[TASK MATERIAL — start]

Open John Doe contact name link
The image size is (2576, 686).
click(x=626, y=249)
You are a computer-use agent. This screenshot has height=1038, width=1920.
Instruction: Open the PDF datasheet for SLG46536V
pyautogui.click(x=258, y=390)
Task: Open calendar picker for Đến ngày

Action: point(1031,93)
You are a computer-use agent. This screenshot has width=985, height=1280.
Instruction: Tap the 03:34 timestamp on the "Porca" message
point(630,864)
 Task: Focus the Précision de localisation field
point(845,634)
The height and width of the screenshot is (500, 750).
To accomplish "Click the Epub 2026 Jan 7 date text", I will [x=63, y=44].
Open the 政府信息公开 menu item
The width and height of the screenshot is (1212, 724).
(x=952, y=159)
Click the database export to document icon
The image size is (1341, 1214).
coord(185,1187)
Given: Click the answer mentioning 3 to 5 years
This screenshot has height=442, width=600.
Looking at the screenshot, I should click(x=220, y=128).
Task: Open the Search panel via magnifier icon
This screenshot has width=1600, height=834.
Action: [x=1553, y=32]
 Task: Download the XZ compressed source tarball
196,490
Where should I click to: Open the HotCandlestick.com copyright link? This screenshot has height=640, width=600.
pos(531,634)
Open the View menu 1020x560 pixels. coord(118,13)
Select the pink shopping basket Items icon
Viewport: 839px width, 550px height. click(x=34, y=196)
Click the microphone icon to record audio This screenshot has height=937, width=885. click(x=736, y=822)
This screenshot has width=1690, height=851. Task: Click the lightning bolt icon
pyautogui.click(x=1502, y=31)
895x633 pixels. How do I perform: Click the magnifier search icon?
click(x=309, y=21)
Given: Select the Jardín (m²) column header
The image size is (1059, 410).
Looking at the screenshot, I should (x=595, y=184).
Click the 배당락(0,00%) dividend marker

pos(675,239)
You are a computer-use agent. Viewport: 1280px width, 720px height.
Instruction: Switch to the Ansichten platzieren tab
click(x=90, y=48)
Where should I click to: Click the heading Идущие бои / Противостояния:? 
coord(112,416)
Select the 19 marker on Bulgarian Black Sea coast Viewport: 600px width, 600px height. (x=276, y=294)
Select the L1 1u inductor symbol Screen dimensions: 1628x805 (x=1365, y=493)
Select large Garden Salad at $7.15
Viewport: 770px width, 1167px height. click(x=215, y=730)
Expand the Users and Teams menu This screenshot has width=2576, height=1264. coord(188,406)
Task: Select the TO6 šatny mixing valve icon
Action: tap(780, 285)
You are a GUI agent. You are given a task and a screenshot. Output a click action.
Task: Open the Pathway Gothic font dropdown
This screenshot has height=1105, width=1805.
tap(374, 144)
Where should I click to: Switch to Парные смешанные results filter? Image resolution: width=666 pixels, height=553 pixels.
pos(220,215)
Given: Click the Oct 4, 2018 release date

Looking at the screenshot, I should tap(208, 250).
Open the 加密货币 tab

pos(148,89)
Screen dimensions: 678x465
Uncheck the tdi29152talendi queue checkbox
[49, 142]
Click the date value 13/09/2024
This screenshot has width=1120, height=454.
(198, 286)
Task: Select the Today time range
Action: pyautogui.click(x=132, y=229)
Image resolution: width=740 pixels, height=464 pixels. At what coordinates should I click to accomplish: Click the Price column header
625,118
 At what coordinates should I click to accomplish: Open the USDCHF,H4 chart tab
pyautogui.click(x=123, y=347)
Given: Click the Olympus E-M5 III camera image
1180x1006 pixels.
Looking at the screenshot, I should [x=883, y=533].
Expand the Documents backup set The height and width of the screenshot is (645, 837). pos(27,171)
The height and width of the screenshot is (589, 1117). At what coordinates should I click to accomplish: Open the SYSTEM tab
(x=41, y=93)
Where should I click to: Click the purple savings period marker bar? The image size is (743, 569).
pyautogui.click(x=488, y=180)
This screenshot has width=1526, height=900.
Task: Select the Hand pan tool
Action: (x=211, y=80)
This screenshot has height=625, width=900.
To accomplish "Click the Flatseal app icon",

[TASK MATERIAL — finish]

INSTRUCTIONS FOR THE TASK.
Check each line of the listing above for the string "agent", and report how many lines contain it, as a number alone.

WRITTEN ANSWER.
4